Output every line of the records as a JSON list of strings, one string per line, leaving out blank lines.

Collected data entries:

## BEGIN

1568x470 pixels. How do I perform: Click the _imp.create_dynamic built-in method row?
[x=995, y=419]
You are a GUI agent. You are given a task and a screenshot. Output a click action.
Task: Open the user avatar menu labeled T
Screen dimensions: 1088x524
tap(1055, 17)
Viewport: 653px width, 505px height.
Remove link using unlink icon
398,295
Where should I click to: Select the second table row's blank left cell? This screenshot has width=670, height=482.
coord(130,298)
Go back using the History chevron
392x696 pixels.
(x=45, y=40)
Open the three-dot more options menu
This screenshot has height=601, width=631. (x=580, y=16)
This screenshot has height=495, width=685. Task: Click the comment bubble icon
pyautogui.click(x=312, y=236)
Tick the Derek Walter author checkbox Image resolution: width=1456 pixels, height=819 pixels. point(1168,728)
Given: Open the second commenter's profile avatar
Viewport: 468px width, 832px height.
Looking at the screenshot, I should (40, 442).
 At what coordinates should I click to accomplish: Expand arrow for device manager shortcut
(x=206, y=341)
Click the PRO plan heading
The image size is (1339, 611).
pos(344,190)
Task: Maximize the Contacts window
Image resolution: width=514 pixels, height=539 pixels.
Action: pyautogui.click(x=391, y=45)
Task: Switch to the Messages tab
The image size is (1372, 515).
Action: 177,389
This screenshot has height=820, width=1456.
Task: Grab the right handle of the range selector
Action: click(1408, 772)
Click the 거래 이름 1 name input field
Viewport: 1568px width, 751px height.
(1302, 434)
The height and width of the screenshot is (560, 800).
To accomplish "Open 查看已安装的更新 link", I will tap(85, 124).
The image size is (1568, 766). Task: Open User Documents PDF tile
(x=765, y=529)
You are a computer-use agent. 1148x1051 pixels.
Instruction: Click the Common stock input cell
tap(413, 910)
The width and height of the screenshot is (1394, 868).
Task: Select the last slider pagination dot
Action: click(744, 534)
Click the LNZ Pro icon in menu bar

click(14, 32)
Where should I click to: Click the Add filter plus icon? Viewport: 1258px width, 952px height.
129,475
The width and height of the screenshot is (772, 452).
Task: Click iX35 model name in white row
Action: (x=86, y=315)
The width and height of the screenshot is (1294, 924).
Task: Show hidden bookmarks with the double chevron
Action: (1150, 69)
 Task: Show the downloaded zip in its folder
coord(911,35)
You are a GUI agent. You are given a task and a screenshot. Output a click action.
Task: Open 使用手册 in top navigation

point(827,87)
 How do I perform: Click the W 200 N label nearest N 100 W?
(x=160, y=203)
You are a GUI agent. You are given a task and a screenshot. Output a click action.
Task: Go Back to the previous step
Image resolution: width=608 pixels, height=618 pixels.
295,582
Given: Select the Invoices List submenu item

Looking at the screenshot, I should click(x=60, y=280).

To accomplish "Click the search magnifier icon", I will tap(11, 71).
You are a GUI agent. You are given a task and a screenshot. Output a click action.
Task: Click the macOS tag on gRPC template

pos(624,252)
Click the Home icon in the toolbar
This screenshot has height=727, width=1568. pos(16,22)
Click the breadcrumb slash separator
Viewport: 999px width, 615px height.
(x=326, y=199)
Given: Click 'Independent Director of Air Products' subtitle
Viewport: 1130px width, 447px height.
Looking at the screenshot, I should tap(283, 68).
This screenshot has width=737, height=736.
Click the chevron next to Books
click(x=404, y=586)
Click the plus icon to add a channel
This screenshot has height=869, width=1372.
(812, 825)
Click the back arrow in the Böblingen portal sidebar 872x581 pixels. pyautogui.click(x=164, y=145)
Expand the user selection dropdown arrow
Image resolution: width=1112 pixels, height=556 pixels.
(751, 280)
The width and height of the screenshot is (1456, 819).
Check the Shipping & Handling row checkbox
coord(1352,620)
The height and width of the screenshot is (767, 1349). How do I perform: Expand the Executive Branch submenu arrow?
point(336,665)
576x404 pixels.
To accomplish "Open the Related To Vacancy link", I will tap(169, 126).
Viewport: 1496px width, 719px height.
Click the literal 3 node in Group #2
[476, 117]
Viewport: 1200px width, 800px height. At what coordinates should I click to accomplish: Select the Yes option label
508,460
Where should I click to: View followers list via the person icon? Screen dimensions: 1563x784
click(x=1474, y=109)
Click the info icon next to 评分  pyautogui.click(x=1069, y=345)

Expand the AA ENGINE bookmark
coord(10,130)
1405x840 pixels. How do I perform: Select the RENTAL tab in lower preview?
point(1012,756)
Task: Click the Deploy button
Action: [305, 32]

## END

[Solution]
[
  "1568x470 pixels. How do I perform: Click the _imp.create_dynamic built-in method row?",
  "[x=995, y=419]",
  "You are a GUI agent. You are given a task and a screenshot. Output a click action.",
  "Task: Open the user avatar menu labeled T",
  "Screen dimensions: 1088x524",
  "tap(1055, 17)",
  "Viewport: 653px width, 505px height.",
  "Remove link using unlink icon",
  "398,295",
  "Where should I click to: Select the second table row's blank left cell? This screenshot has width=670, height=482.",
  "coord(130,298)",
  "Go back using the History chevron",
  "392x696 pixels.",
  "(x=45, y=40)",
  "Open the three-dot more options menu",
  "This screenshot has height=601, width=631. (x=580, y=16)",
  "This screenshot has height=495, width=685. Task: Click the comment bubble icon",
  "pyautogui.click(x=312, y=236)",
  "Tick the Derek Walter author checkbox Image resolution: width=1456 pixels, height=819 pixels. point(1168,728)",
  "Given: Open the second commenter's profile avatar",
  "Viewport: 468px width, 832px height.",
  "Looking at the screenshot, I should (40, 442).",
  " At what coordinates should I click to accomplish: Expand arrow for device manager shortcut",
  "(x=206, y=341)",
  "Click the PRO plan heading",
  "The image size is (1339, 611).",
  "pos(344,190)",
  "Task: Maximize the Contacts window",
  "Image resolution: width=514 pixels, height=539 pixels.",
  "Action: pyautogui.click(x=391, y=45)",
  "Task: Switch to the Messages tab",
  "The image size is (1372, 515).",
  "Action: 177,389",
  "This screenshot has height=820, width=1456.",
  "Task: Grab the right handle of the range selector",
  "Action: click(1408, 772)",
  "Click the 거래 이름 1 name input field",
  "Viewport: 1568px width, 751px height.",
  "(1302, 434)",
  "The height and width of the screenshot is (560, 800).",
  "To accomplish \"Open 查看已安装的更新 link\", I will tap(85, 124).",
  "The image size is (1568, 766). Task: Open User Documents PDF tile",
  "(x=765, y=529)",
  "You are a computer-use agent. 1148x1051 pixels.",
  "Instruction: Click the Common stock input cell",
  "tap(413, 910)",
  "The width and height of the screenshot is (1394, 868).",
  "Task: Select the last slider pagination dot",
  "Action: click(744, 534)",
  "Click the LNZ Pro icon in menu bar",
  "click(14, 32)",
  "Where should I click to: Click the Add filter plus icon? Viewport: 1258px width, 952px height.",
  "129,475",
  "The width and height of the screenshot is (772, 452).",
  "Task: Click iX35 model name in white row",
  "Action: (x=86, y=315)",
  "The width and height of the screenshot is (1294, 924).",
  "Task: Show hidden bookmarks with the double chevron",
  "Action: (1150, 69)",
  " Task: Show the downloaded zip in its folder",
  "coord(911,35)",
  "You are a GUI agent. You are given a task and a screenshot. Output a click action.",
  "Task: Open 使用手册 in top navigation",
  "point(827,87)",
  " How do I perform: Click the W 200 N label nearest N 100 W?",
  "(x=160, y=203)",
  "You are a GUI agent. You are given a task and a screenshot. Output a click action.",
  "Task: Go Back to the previous step",
  "Image resolution: width=608 pixels, height=618 pixels.",
  "295,582",
  "Given: Select the Invoices List submenu item",
  "Looking at the screenshot, I should click(x=60, y=280).",
  "To accomplish \"Click the search magnifier icon\", I will tap(11, 71).",
  "You are a GUI agent. You are given a task and a screenshot. Output a click action.",
  "Task: Click the macOS tag on gRPC template",
  "pos(624,252)",
  "Click the Home icon in the toolbar",
  "This screenshot has height=727, width=1568. pos(16,22)",
  "Click the breadcrumb slash separator",
  "Viewport: 999px width, 615px height.",
  "(x=326, y=199)",
  "Given: Click 'Independent Director of Air Products' subtitle",
  "Viewport: 1130px width, 447px height.",
  "Looking at the screenshot, I should tap(283, 68).",
  "This screenshot has width=737, height=736.",
  "Click the chevron next to Books",
  "click(x=404, y=586)",
  "Click the plus icon to add a channel",
  "This screenshot has height=869, width=1372.",
  "(812, 825)",
  "Click the back arrow in the Böblingen portal sidebar 872x581 pixels. pyautogui.click(x=164, y=145)",
  "Expand the user selection dropdown arrow",
  "Image resolution: width=1112 pixels, height=556 pixels.",
  "(751, 280)",
  "The width and height of the screenshot is (1456, 819).",
  "Check the Shipping & Handling row checkbox",
  "coord(1352,620)",
  "The height and width of the screenshot is (767, 1349). How do I perform: Expand the Executive Branch submenu arrow?",
  "point(336,665)",
  "576x404 pixels.",
  "To accomplish \"Open the Related To Vacancy link\", I will tap(169, 126).",
  "Viewport: 1496px width, 719px height.",
  "Click the literal 3 node in Group #2",
  "[476, 117]",
  "Viewport: 1200px width, 800px height. At what coordinates should I click to accomplish: Select the Yes option label",
  "508,460",
  "Where should I click to: View followers list via the person icon? Screen dimensions: 1563x784",
  "click(x=1474, y=109)",
  "Click the info icon next to 评分  pyautogui.click(x=1069, y=345)",
  "Expand the AA ENGINE bookmark",
  "coord(10,130)",
  "1405x840 pixels. How do I perform: Select the RENTAL tab in lower preview?",
  "point(1012,756)",
  "Task: Click the Deploy button",
  "Action: [305, 32]"
]